PRESENT: BRENNA HUCKABY
Huckaby needed a court order to participate in the 2022 Winter Games, moving up a classification (and competing at a disadvantage) over the International Paralympic Committee’s objections. She ultimately won two snowboarding medals (one gold) while advancing the principle Golden established decades earlier: We’re athletes; just let us compete. Huckaby promotes the same paradigm-shifting ideas through her media venture (Culxtured), modeling gigs (including the first-ever amputee appearance in Sports Illustrated’s swimsuit edition), brand ambassadorships, and gargantuan social media following. “Life isn’t about what you achieve,” she writes at her website. “It’s about who you become in the process.”


PAST: STEVE CASH
Team USA’s current run of dominance in sled hockey began with Cash’s stellar performance at the 2010 Games in Vancouver. He became the first goaltender in history to keep the puck out of the net over an entire Paralympic tournament. The record-setting performance, highlighted by a clutch save of a penalty shot in the gold-medal game, propelled Cash to a 2010 ESPY Award. He gave up just three goals—combined—during the 2014 and 2018 Games, retiring with three gold medals and a career 97.3 save percentage. Last summer, Cash—nicknamed “Money” for his big-game exploits—earned a spot in the USOPC Hall of Fame.

PRESENT: JEN LEE
After serving as Cash’s backup in 2014 and 2018, Lee picked up where his teammate left off in 2022, leading Team USA to its fourth consecutive Paralympic gold. In the process, he turned in a Money-like performance: zero goals allowed throughout the Games. As one of just four holdovers from the 2014 team, Lee has a chance to win a fourth Paralympic title—a noteworthy feat for someone who didn’t take up sled hockey until after his 25th birthday. “The goal is always to come out on top, but it’s not going to be easy,” he told a reporter last fall. “Nothing worth it ever is.”


PAST: SARAH BILLMEIER
The youngest American ever to win a Winter Paralympic medal, Billmeier was just 14 when she won two golds and a silver at the 1992 Games. She won ten more medals over the next three cycles, bringing her career total to 13—the most ever by a US amputee skier. She was still in her prime and might well have won another dozen medals. But since losing her leg to cancer at age five, Billmeier had dreamed of becoming a doctor—and Harvard Medical School had a spot for her. Now a board-certified surgeon, she practices at Dartmouth Hitchcock Medical Center in Lebanon, New Hampshire.

PRESENT: ZACH WILLIAMS
If he makes the US Paralympic roster as a sit-skier, Williams will create a nice bookend to Billmeier. A bilateral above-knee amputee since infancy, WIlliams spent most of his youth surfing, earning an O&P degree to pay the bills.
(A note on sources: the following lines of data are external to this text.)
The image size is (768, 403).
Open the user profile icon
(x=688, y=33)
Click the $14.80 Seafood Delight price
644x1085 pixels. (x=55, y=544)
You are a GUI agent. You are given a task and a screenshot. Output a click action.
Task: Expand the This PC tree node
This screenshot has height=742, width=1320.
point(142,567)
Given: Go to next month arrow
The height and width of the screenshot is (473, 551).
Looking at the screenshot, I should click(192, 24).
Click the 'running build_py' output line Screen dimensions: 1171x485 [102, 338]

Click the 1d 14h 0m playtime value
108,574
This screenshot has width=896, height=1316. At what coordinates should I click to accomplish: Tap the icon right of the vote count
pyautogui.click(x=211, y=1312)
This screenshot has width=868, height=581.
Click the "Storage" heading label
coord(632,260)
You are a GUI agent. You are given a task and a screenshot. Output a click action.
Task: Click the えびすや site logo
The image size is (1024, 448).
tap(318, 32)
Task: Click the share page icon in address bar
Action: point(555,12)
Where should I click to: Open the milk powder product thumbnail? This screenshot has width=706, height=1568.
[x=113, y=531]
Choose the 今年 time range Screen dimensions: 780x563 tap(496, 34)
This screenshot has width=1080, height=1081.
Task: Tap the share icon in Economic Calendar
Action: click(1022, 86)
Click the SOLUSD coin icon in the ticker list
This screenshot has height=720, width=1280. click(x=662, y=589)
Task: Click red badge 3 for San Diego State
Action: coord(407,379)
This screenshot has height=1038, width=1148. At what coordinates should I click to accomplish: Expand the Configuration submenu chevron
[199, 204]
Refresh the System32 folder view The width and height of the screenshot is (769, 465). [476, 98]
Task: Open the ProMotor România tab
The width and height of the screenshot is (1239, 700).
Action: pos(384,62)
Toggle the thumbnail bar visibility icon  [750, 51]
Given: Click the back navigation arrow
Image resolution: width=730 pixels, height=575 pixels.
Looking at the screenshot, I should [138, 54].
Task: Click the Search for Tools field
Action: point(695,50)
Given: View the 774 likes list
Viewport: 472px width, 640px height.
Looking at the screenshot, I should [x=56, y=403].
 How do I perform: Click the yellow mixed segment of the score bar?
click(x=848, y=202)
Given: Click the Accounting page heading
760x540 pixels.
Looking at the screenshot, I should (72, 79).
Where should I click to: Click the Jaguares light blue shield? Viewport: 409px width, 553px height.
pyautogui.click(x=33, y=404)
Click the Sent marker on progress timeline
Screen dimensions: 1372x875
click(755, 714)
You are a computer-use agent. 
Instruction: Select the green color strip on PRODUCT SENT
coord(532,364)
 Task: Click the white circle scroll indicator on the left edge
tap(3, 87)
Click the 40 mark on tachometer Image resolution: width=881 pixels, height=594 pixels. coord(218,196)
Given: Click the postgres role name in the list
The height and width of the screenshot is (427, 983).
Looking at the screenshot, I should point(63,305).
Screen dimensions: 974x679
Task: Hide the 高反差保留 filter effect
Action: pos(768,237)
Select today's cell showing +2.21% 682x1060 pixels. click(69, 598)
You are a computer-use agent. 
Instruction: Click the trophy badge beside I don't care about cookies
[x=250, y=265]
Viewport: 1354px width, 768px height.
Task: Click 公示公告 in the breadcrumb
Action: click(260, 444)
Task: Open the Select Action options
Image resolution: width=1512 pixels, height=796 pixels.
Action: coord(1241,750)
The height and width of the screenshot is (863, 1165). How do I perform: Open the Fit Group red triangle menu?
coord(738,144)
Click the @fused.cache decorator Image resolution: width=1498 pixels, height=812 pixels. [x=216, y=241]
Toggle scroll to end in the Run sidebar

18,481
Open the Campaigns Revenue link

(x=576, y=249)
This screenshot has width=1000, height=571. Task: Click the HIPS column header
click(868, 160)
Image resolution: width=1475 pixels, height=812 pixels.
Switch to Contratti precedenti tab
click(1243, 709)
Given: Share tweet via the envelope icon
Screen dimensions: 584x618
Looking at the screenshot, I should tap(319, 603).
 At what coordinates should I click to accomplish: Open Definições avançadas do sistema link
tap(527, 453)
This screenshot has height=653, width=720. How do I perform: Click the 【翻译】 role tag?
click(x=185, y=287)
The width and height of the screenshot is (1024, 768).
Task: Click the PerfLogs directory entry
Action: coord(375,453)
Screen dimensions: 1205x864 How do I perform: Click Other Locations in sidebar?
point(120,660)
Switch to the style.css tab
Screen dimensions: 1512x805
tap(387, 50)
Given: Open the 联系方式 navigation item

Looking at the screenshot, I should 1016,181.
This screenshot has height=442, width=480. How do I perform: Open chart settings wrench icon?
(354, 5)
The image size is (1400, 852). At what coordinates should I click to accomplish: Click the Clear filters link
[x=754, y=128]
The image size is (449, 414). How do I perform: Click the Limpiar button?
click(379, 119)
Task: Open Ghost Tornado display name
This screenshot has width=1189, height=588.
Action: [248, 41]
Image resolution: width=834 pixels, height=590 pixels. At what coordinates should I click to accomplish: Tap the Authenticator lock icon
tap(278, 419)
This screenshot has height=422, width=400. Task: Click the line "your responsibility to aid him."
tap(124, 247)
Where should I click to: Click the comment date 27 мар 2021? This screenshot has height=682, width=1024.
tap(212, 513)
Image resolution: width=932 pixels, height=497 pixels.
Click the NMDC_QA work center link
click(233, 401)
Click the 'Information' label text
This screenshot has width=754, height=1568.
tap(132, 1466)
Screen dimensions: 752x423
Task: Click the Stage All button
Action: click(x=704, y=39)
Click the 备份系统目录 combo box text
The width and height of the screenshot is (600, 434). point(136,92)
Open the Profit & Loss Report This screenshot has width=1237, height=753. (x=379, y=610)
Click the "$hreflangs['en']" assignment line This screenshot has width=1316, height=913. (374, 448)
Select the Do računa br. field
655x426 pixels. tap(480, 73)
He didn’t try sit-skiing until just before turning 40, but he got so hooked on the sport he moved to California so he could train full-time. Putting his years of clinical O&P experience to use, Williams builds his own gear, fine-tuning the seat, frame, shocks, and monoski for optimal fit with his body and biomechanics. At 46, he may become one of the oldest Paralympic rookies ever.